Fund group bonus culture is ‘out of control’


Bonuses paid to the bosses of the world’s biggest fund groups were 15 times larger than their salaries last year,analysis reveals.

Among 20 of the largest listed asset managers in Europe and the US, research by FTfm shows BlackRock’s chief executive Larry Fink and T Rowe Price chief James Kennedy had the highest level of variable pay to their fixed salary.

According to the report, Fink’s pay in 2015, which was made up of bonuses and share awards, was 2,766 per cent of fixed pay totalling $26m (£20m), almost 30 times his base salary.

Kennedy had a total pay of $9m, which was 2,399 per cent of his fixed pay for the past year.

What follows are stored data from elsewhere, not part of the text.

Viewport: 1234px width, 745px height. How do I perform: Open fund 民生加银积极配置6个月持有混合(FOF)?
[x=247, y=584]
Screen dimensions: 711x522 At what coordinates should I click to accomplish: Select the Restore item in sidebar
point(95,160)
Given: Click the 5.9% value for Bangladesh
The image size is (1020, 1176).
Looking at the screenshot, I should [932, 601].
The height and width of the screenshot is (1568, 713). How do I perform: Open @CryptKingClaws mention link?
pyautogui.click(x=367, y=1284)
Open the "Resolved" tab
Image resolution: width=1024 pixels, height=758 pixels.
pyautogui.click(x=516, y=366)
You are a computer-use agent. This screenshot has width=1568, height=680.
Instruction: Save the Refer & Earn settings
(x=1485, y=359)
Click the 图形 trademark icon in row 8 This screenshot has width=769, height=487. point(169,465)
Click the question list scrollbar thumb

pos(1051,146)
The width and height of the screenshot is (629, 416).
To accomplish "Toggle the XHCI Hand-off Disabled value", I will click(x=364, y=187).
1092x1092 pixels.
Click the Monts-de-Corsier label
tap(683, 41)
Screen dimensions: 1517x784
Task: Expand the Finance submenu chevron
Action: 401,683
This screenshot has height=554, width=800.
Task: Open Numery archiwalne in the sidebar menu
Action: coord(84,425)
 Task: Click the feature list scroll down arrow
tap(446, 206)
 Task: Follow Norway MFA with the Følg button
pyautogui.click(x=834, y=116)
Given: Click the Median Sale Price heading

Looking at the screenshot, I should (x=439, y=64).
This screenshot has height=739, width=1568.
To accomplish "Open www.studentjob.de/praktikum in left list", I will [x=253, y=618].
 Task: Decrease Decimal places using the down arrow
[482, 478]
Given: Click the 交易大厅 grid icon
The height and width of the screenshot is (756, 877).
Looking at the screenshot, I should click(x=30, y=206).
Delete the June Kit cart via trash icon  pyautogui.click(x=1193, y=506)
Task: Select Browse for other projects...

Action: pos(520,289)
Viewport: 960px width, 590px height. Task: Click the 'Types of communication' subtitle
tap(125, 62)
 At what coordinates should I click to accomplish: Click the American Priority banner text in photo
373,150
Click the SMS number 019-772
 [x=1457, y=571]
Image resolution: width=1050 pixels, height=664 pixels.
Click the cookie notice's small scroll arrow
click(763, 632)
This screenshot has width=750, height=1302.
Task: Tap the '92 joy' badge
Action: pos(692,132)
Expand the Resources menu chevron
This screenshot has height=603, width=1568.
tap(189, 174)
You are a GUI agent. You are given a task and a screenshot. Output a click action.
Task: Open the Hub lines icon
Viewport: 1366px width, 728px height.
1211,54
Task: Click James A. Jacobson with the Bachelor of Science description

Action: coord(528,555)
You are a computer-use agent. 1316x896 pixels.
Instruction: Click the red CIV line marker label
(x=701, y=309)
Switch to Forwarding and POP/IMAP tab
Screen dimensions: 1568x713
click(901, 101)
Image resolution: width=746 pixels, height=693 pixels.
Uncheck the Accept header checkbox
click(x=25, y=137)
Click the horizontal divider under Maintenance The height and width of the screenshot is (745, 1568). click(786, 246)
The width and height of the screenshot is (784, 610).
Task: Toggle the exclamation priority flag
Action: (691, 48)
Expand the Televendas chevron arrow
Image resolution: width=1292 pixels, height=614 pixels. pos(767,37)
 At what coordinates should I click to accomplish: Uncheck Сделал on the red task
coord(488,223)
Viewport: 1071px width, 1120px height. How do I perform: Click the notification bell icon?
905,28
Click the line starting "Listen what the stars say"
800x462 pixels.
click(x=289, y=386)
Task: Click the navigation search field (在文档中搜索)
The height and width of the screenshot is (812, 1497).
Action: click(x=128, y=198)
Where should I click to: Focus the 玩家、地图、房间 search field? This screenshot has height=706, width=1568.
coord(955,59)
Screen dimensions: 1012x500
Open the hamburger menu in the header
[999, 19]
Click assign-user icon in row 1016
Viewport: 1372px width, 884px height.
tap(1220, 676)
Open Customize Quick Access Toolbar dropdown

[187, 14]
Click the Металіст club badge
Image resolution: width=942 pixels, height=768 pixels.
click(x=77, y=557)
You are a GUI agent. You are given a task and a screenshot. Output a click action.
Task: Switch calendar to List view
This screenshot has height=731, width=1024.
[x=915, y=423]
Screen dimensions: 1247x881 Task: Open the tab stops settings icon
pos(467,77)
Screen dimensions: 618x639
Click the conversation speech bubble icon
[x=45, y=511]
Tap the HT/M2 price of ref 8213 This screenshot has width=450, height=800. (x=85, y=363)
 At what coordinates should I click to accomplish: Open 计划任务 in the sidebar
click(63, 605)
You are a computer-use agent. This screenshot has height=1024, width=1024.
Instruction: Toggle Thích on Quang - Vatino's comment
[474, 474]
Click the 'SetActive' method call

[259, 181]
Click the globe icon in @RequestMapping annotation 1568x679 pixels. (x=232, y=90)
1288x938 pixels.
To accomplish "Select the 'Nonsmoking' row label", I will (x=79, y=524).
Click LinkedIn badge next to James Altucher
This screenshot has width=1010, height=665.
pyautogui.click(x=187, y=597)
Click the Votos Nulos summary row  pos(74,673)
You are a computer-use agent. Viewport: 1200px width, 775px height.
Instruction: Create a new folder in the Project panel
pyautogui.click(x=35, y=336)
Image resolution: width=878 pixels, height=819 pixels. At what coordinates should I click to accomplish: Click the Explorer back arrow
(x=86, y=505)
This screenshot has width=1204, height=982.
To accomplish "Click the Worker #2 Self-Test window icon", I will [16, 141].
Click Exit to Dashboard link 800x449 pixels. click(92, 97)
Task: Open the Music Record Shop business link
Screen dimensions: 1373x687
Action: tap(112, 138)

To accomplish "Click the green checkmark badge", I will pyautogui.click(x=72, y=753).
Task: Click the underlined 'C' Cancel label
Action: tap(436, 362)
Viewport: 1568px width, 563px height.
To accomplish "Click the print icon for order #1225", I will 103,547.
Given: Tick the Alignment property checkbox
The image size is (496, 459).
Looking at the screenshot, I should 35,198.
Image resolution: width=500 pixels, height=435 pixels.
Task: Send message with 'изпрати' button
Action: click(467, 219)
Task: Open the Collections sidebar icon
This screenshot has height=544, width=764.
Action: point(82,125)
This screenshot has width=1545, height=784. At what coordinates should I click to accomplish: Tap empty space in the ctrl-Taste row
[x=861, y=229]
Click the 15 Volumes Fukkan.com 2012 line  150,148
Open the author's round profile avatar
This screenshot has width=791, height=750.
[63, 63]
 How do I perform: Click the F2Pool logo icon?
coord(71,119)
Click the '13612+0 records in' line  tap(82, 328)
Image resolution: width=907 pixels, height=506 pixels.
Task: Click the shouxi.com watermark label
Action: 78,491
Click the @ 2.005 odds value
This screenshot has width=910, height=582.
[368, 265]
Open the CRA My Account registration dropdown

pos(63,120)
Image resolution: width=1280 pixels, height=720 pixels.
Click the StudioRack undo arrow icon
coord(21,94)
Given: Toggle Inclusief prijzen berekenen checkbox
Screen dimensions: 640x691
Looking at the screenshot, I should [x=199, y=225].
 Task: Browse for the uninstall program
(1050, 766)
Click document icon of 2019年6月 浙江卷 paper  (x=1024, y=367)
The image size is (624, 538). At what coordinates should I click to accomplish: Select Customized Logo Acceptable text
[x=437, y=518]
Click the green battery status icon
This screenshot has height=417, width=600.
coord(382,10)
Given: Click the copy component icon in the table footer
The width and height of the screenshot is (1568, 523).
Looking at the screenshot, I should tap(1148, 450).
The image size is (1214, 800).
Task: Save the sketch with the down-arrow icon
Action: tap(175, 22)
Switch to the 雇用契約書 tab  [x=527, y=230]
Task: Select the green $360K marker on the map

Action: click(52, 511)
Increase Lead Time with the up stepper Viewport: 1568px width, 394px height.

Within Europe, Ashmore’s Mark Coombs emerged as the highest paid with a total pay of 1,837 per cent of his fixed pay at a total of £1.9m.

ShareAction senior policy officer Camilla de Ste Croix told the newspaper asset management bonus culture was “out of control”.

She says: “Following the financial crisis, a lot of new EU legislation and reforms were directed at the banking sector. The asset management sector has not faced the same level of scrutiny.”

The news comes after star fund manager Neil Woodford announced his firm will stop paying bonuses to senior staff in a review of the firm’s pay structure.

Before her appointment as Prime Minister, Theresa May pledged to place tighter controls on executive pay to ensure the country works not just for “the privileged few”.

In August, a Money Marketing research revealed a lack of transparency about how fund managers are paid, and lack of clarity on whether fund performance is the real driver behind pay.